Step-by-Step Solution:
Step 1: Let a be the first term and d be the common difference.Step 2: The third term is T3 = a + (3 - 1) * d = a + 2d. We are given T3 = 19, so a + 2d = 19.Step 3: The sum of the first 10 terms is S10 = 10 / 2 * (2a + (10 - 1) * d) = 5 * (2a + 9d).Step 4: We are given S10 = 390, so 5 * (2a + 9d) = 390.Step 5: Divide both sides by 5 to get 2a + 9d = 78.Step 6: Now we have a system of equations: (1) a + 2d = 19 and (2) 2a + 9d = 78.Step 7: From equation (1), express a in terms of d: a = 19 - 2d.Step 8: Substitute a = 19 - 2d into equation (2): 2(19 - 2d) + 9d = 78.Step 9: Simplify: 38 - 4d + 9d = 78, so 38 + 5d = 78.Step 10: Subtract 38 from both sides: 5d = 40, so d = 8.Step 11: Substitute d = 8 back into a = 19 - 2d: a = 19 - 16 = 3.

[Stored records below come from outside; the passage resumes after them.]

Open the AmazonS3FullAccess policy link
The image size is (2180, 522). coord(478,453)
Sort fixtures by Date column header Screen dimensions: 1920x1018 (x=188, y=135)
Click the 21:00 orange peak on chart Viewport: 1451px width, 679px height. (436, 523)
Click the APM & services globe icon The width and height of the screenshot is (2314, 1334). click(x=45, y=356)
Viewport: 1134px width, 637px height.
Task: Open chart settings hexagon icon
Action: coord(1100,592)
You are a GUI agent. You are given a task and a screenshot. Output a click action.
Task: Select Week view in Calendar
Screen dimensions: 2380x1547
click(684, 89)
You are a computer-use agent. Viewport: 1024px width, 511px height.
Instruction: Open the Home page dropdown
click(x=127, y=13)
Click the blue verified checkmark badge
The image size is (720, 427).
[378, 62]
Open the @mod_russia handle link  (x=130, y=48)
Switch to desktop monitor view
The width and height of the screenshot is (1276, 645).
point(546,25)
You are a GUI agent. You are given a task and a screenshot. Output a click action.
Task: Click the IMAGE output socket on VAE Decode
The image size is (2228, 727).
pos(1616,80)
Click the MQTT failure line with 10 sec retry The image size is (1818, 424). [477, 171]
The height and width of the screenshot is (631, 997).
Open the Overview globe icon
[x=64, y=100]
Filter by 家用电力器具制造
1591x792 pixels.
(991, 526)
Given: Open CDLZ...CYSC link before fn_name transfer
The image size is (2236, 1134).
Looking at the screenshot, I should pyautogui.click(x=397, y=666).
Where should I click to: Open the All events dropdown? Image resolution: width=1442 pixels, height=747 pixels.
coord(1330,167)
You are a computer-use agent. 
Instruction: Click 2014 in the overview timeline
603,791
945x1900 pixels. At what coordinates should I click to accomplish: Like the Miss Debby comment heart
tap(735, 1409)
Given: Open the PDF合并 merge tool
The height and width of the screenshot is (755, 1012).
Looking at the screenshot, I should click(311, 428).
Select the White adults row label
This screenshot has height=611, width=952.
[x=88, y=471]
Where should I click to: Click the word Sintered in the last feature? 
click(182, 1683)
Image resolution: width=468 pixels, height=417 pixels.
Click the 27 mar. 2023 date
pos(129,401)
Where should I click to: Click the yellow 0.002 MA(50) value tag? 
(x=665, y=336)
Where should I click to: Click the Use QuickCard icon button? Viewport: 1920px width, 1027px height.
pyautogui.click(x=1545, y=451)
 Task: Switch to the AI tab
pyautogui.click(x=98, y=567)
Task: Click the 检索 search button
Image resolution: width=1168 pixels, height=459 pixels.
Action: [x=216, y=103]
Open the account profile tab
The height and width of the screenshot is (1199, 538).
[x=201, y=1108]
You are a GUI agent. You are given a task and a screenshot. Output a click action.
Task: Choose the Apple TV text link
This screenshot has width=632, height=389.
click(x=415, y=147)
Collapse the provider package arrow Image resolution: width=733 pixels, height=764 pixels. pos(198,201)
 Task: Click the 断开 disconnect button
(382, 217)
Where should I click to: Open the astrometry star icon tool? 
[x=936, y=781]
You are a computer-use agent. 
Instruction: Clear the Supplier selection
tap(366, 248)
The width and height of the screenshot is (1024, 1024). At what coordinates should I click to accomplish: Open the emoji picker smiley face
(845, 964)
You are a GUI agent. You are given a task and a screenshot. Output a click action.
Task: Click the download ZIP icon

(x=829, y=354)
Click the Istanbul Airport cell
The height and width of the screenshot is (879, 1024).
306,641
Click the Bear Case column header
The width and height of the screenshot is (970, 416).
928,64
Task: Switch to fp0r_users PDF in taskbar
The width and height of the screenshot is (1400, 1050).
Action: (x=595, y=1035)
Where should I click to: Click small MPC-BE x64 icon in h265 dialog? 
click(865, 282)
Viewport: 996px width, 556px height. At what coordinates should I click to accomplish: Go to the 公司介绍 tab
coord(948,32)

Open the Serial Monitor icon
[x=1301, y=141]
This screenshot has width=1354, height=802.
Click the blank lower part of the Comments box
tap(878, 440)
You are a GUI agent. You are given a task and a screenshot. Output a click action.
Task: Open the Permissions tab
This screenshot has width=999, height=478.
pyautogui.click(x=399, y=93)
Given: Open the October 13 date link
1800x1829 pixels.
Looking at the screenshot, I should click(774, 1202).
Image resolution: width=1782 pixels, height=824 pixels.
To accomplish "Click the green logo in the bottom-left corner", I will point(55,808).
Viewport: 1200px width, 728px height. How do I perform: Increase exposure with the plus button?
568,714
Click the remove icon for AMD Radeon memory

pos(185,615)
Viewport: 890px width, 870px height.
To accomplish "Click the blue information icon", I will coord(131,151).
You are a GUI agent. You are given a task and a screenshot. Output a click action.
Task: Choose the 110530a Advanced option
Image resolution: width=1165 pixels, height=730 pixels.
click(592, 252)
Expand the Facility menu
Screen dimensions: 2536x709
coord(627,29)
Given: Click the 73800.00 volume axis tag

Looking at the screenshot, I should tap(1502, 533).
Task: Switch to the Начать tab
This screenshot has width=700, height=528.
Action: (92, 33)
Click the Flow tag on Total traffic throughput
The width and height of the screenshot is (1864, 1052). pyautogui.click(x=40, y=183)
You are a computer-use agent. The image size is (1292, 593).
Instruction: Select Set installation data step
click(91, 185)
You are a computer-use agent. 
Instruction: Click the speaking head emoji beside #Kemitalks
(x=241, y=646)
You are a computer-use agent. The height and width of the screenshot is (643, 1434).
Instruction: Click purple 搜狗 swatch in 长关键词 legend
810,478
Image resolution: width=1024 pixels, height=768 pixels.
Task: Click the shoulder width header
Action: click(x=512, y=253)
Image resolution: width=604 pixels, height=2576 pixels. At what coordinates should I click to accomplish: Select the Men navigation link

Verification / Alternative check:
We can quickly check by constructing the series. With a = 3 and d = 8, the first few terms are: 3, 11, 19, 27, 35, 43, 51, 59, 67, 75. The third term is 19, as required. Now sum these 10 terms: (3 + 11 + 19 + 27 + 35) + (43 + 51 + 59 + 67 + 75). The first group sums to 95, the second group also sums to 295, giving a total of 390. This confirms the correctness of a = 3.

Why Other Options Are Wrong:
Option 5: If a = 5, we would not be able to get T3 = 19 and S10 = 390 with a single common difference.
Option 7: Leads to inconsistent values for the sum when combined with T3 = 19.
Option 8: Would make T3 too large relative to 19 for any reasonable d.
Option 1: Would force d to be unrealistically large to reach T3 = 19, and the sum would not match 390.

Common Pitfalls:
A common error is misusing the sum formula or writing S10 as 10 * (a + d) instead of 10 / 2 * (2a + 9d). Another pitfall is trying to guess the first term and common difference without forming equations, which is inefficient and error-prone. Careful substitution and stepwise algebra are the best way to handle such problems.

Final Answer:
The first term of the arithmetic series is 3.